«¿Pero qué es nihilismo?» -me preguntaron unos alumnos en una clase días atrás-. Estuve a punto de responderles con una definición de manual de filosofía. Pero no hay nada peor que las definiciones muertas que abundan en los manuales o en Google. La pregunta me sigue rondando y todavía reconozco que no he encontrado una respuesta que me satisfaga. Pero me basta cerrar los ojos (o abrirlos, en realidad) para que me vengan algunas imágenes que encarnan mejor que una definición abstracta al nihilismo en curso. Una es la de esos kamikazes con la cara descubierta asesinando a inocentes en París, cruzando todos los límites de lo humano y llevando al extremo la terrible afirmación del primer nihilista, Iván Karamazov, personaje de Dostoievski: «Si Dios ha muerto, todo está permitido».
Más que de terrorismo islámico, habría que hablar en realidad de terrorismo nihilista. Se asesina en función de una idea, ante la cual cada ser humano con rostro y nombre no importa nada. La segunda imagen que me viene es la de la desertificación en curso del planeta, esa que ha convocado a los líderes mundiales en estos días en una cumbre, también en París. La acción destructiva de nuestra civilización tampoco ha tenido límites: la delicadeza y armonía de la naturaleza no importan, si se trata de conseguir rendimientos económicos o satisfacer codicias desmesuradas.
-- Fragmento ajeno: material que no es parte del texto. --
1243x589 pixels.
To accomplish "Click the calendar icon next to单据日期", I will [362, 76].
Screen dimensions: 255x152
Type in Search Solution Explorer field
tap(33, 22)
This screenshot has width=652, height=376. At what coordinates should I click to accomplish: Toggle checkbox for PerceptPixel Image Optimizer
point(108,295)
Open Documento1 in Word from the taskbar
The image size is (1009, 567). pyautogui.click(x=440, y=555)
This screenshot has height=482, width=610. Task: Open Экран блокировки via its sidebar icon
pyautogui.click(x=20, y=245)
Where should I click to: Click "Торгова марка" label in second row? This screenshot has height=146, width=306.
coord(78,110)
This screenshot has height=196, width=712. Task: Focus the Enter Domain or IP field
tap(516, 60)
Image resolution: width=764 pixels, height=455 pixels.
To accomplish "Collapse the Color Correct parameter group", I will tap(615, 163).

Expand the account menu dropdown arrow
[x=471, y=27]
Estas dos caras del nihilismo -la del terrorismo y la de la destrucción ecológica- tienen en común que anteponen abstracciones (una idea política o un resultado económico) a la realidad tangible, única e irrepetible del ser humano o la naturaleza (animales, plantas y elementos vitales como el agua o el aire)
El nihilismo es el triunfo de una razón técnica desmesurada que no conoce límites, que despliega una voluntad de poder inmisericorde, que no respeta equilibrios naturales ni humanos. Lo contrario absoluto del «Tao», que enunciara el sabio más grande de todos los tiempos, Lao-Tsé.
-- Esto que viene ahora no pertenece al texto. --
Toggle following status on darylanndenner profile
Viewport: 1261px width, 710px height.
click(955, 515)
Tal vez una forma de responder a mis alumnos sería: «Miren las imágenes de la ballenas muertas en nuestros mares del sur y las fotografías escalofriantes de los muertos en las calles de París. Ahí está el nihilismo sin máscara, sin discurso, desnudo, desbocado sobre la faz del planeta. Ese es el desierto que avanza. Para que hayamos llegado hasta este punto, tuvo que ocurrir antes una desertificación al interior del alma humana que hiciera posible la otra desertificación. No existe la una sin la otra. ¿Y por qué -me podrán preguntar-, si así están las cosas en el mundo, su programa de radio se llama «El desierto florece» y no «El desierto avanza»? Reconozco que, a veces, el segundo me parece un título más adecuado para estos días, pero la imagen del milagroso fenómeno del desierto florido en el norte de Chile suscita en mí una esperanza contra viento y marea. ¡Ese estallido de flores en medio de la nada es una lección que nos da la tierra! Y el pesimismo no va conmigo, pues me parece una de las formas de la abdicación en tiempos en que más que nunca hay que resistir con belleza y amor a la vida. El nihilismo crece ahí donde ambas actitudes se han marchitado. Acabo -además- de enterarme de que mi programa radial se termina, pero ni siquiera eso logra mermar mi empecinado (tal vez ingenuo) optimismo. Me produce, por ejemplo, una especial alegría que esta columna lleve por título «El desierto florece», aunque la derrota del humanismo y lo humano ante el nihilismo parezca hoy indesmentible. ¿Pero quién habla de triunfos?: el resistir lo es todo.